Extended Data Fig. 4 Conserved and unique metabolomic signatures across bacterial taxa.
a, Schematic of our high-throughput bacterial culture and sample collection workflow. Panel created with Biorender.com. b, Intra-replicate Pearson correlation coefficients (triplicates and greater) stratified by fourteen independent bacterial culture experiments and three analytical methods. For each experiment, Pearson correlation r values were calculated for all supernatant and medium sample replicate groups: n = 346 (C18-positive), n = 344 (C18-negative) and n = 344 (HILIC-positive). Total ion count data were corrected by internal standards and log-transformed, standardized and scaled, before computing Pearson correlation values. Box, median, 25th and 75th percentiles; whiskers, Tukey’s method. c, Left, number of medium-specific or common metabolites detected in the same bacterial strain grown in two different media (29 strains cultured in two or more of the 12 different media). Each dot represents the total number of metabolites from a single comparison between two media in which a strain has been grown: n = 58 (co-detected in two media), n = 116 (detected in one of the two media), n = 33 (detected in the mega medium) and n = 16 (detected in polyamine-free medium). Box, median, 25th and 75th percentiles; whiskers, minimum and maximum. Right, agmatine production levels by B. eggerthii. Data are mean ± s.e.m. from 2–3 independent experiments, each with n = 3 biological replicates. P values, two-tailed t-test with Benjamini–Hochberg correction for multiple comparisons. d, Heat map of metabolomic profiles of 158 bacterial strains grown in mega medium, clustered by 16S phylogenetic distance. Individual metabolites are hierarchically clustered (Ward’s method) using Euclidean distance between the fold-change (log2-transformed) values across all taxonomies. Metabolites shown are detected in at least 50% of the 158 taxonomies to enable Ward clustering. e, f, Production or consumption patterns of tyramine and pantothenic acid across 158 strains grown in mega medium. Data are mean ± s.e.m. from 1–3 independent experiments (identified by dot colour), each with n ≥ 3 biological replicates.

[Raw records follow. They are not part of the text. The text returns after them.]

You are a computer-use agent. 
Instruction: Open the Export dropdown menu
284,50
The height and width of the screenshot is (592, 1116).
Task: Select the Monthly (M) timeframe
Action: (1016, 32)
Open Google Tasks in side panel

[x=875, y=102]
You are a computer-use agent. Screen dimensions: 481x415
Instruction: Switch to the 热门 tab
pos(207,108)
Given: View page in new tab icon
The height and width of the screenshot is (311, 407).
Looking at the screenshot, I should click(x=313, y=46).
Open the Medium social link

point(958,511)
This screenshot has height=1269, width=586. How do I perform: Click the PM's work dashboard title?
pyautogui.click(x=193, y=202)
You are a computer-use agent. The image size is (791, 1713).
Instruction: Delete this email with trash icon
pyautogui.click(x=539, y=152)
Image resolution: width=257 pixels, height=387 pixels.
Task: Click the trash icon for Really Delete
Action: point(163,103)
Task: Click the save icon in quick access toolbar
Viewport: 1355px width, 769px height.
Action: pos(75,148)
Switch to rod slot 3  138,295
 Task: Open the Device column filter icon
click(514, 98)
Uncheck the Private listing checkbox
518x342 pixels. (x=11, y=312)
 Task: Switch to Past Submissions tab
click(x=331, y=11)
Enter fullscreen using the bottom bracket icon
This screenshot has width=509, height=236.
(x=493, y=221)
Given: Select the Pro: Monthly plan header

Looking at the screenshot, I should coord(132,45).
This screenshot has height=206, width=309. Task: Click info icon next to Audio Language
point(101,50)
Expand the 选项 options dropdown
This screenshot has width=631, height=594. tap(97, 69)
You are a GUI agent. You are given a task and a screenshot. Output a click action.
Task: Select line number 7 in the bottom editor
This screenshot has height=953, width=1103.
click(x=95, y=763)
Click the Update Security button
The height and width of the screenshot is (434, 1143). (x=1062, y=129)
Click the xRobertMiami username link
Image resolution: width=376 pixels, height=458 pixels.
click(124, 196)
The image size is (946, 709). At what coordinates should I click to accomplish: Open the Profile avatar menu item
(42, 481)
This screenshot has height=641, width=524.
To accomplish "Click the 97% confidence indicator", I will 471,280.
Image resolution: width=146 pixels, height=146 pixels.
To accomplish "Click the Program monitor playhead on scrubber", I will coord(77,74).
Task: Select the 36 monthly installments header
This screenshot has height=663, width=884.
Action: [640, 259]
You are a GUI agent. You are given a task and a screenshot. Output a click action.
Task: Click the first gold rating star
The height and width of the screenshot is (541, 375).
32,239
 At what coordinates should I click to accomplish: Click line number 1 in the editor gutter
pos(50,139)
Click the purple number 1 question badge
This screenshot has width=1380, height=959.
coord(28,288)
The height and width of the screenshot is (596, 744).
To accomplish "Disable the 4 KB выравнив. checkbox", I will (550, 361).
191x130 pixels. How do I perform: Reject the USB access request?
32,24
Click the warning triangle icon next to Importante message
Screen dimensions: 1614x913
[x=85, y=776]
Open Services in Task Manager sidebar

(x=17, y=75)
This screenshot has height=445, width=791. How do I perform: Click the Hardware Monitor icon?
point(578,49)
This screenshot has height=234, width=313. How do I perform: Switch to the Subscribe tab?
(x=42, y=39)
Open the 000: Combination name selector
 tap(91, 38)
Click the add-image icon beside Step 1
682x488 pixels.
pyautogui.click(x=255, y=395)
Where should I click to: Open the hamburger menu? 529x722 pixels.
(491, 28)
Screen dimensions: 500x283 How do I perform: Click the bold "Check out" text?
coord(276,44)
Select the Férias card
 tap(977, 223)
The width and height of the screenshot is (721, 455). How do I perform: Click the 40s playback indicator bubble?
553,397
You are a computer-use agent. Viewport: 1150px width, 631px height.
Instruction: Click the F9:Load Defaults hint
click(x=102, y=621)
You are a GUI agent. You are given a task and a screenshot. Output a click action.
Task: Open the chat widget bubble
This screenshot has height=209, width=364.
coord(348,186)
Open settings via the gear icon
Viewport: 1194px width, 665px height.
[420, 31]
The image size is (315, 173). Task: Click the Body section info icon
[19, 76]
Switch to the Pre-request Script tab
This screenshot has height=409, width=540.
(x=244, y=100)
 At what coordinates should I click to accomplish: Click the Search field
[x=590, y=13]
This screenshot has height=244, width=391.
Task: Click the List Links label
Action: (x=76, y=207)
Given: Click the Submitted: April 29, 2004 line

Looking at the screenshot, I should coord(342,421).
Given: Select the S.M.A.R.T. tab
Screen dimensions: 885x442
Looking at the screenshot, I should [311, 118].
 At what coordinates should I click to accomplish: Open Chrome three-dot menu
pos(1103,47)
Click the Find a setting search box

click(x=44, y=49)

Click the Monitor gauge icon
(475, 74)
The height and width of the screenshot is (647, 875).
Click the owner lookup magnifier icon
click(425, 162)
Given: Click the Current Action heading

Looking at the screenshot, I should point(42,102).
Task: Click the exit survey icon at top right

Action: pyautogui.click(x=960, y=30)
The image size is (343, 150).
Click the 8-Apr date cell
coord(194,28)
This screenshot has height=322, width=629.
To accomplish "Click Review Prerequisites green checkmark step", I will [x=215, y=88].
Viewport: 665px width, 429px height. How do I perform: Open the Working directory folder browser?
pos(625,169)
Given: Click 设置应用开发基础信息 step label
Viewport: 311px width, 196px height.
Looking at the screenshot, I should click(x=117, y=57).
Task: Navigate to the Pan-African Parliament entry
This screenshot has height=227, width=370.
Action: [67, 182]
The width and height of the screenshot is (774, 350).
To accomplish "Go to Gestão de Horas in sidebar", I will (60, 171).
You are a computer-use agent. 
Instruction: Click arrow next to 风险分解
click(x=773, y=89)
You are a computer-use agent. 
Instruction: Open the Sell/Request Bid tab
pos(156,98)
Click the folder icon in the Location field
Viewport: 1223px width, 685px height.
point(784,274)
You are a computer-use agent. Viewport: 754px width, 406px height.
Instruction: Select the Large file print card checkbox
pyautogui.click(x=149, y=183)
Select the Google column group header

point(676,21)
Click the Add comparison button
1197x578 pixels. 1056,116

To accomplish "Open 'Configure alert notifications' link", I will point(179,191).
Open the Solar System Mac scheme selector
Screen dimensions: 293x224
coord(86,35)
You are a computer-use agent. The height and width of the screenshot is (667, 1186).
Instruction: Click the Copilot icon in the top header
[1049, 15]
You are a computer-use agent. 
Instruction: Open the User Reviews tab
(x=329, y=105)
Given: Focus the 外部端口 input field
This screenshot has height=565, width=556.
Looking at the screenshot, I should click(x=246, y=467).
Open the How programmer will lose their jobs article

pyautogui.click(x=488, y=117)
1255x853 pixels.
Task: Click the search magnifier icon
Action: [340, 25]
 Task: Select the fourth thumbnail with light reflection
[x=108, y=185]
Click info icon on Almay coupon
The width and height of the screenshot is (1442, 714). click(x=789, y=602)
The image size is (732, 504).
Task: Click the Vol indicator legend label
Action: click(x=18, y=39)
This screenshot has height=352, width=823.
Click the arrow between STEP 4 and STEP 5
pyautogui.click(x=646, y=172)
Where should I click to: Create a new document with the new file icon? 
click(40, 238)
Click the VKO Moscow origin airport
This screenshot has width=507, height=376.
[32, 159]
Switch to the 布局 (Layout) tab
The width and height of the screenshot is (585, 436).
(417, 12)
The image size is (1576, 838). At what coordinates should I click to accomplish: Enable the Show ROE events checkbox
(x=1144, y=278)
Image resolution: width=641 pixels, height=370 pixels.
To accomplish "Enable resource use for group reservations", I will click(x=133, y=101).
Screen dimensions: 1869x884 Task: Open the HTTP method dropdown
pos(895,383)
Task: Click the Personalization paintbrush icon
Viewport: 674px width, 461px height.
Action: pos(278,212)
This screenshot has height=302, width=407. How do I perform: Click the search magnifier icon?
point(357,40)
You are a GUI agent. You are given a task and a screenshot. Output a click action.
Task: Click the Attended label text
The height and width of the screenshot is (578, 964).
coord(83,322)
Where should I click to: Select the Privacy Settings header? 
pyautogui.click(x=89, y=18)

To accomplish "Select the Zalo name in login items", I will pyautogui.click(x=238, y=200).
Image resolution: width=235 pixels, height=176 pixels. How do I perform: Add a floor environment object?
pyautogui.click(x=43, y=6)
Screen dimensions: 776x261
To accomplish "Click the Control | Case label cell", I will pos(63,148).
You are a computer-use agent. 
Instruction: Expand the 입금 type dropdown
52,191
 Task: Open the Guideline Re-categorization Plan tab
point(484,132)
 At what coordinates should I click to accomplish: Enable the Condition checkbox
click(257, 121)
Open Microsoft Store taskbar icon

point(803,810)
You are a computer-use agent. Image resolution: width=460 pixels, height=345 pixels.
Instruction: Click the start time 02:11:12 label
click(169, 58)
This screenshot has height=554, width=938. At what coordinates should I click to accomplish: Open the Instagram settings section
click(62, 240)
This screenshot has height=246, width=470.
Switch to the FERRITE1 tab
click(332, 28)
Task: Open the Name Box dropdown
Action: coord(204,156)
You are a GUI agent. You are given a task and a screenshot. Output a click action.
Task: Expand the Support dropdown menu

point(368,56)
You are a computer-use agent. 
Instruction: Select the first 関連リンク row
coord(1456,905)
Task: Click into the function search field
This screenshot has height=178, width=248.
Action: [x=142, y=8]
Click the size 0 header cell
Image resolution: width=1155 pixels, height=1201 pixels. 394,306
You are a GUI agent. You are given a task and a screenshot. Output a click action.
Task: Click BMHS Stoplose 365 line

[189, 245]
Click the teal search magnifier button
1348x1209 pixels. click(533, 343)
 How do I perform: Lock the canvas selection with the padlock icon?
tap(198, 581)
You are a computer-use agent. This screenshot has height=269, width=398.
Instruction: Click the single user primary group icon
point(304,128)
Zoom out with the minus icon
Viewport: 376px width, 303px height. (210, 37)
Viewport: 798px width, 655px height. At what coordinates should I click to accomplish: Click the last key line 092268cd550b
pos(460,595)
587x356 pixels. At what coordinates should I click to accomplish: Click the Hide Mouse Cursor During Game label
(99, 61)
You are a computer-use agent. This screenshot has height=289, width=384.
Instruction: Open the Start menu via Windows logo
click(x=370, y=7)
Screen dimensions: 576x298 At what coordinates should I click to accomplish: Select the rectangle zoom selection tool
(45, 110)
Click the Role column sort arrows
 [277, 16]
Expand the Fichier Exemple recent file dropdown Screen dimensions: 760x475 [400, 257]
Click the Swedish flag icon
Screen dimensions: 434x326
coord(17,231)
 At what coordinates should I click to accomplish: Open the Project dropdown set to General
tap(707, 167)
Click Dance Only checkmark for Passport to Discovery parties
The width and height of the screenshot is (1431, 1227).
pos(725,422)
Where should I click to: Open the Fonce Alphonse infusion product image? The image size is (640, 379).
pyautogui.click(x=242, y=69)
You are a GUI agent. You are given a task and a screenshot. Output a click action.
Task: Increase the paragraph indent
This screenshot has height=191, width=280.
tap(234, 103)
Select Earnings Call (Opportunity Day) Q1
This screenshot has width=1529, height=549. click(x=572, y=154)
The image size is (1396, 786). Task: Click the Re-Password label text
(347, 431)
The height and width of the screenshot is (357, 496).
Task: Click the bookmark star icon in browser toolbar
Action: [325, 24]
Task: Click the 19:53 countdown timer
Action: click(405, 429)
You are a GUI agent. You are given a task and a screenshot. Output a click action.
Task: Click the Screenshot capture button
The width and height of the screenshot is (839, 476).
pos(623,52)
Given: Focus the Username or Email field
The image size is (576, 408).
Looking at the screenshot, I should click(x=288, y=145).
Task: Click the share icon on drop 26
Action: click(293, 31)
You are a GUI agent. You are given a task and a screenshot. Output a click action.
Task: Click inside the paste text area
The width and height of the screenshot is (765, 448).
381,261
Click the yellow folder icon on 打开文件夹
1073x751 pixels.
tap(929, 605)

Extended Data Fig. 5 Metabolic profile variation among related bacteria.
a, Pairwise metabolomic profile comparisons between two closely related strains grown in mega medium: C. sporogenes ATCC 15579 and C. cadaveris HM-1039 (subpanel 1), and among four strains of Bacteroides fragilis (subpanels 2–7): HM-710, HM-711, HM-714 and HM-20. Each dot represents an averaged fold-change value (log2-transformed) from 1–3 independent experiments, each with n = 3 biological replicates. Pearson correlation r values of pairwise metabolomic profile comparisons, performed on standardized and scaled data: ATCC 15579 versus HM-1039 (r = 0.063), HM-711 versus HM-710 (r = 0.859), HM-714 versus HM-710 (r = 0.866), HM-714 versus HM-711 (r = 0.880), HM-20 versus HM-710 (r = 0.829), HM-20 versus HM-711 (r = 0.845) and HM-20 versus HM-714 (r = 0.807). b, Metabolic similarities and variations among closely related species of C. sporogenes and C. cadaveris, and among different strains of the same species of B. fragilis grown in mega medium. Taxonomies shown are clustered by 16S phylogenetic distance, and are coloured according to the distinct phyla. Data are mean ± s.e.m. from 1–3 independent experiments, each with n = 3 biological replicates.
Extended Data Fig. 6 Relationships between phylogeny, taxonomy and metabolome.
a, Metabolomic profiles of 158 bacterial strains grown in mega medium. Individual taxonomies are clustered by metabolomic profile distances (fold change, log2-transformed) across all metabolites. Individual metabolites are hierarchically clustered (Ward’s method) using Euclidean distance between the fold-change (log2-transformed) values across all taxonomies. Metabolites shown are detected in at least 50% of the 158 taxonomies to enable Ward clustering. b, Metabolic similarities between two phylogenetically distant species grown in mega medium. Taxonomies are clustered by metabolomic profile distances (fold change, log2-transformed) across all metabolites. Data are mean ± s.e.m. of one experiment with n = 3 biological replicates. c, Scatter plot of pairwise metabolomic profile comparison between two phylogenetically distant species. Each dot represents an averaged fold-change value (log2-transformed) of one experiment with n = 3 biological replicates. Pearson correlation of pairwise metabolomic profile comparison between these two species, performed on standardized and scaled fold-change data, r = 0.7090. d, Venn diagram of unique and overlapping compounds (by PubChem CID) identified in the culture supernatant of 158 mega-medium grown strains and caecal contents of conventional mice.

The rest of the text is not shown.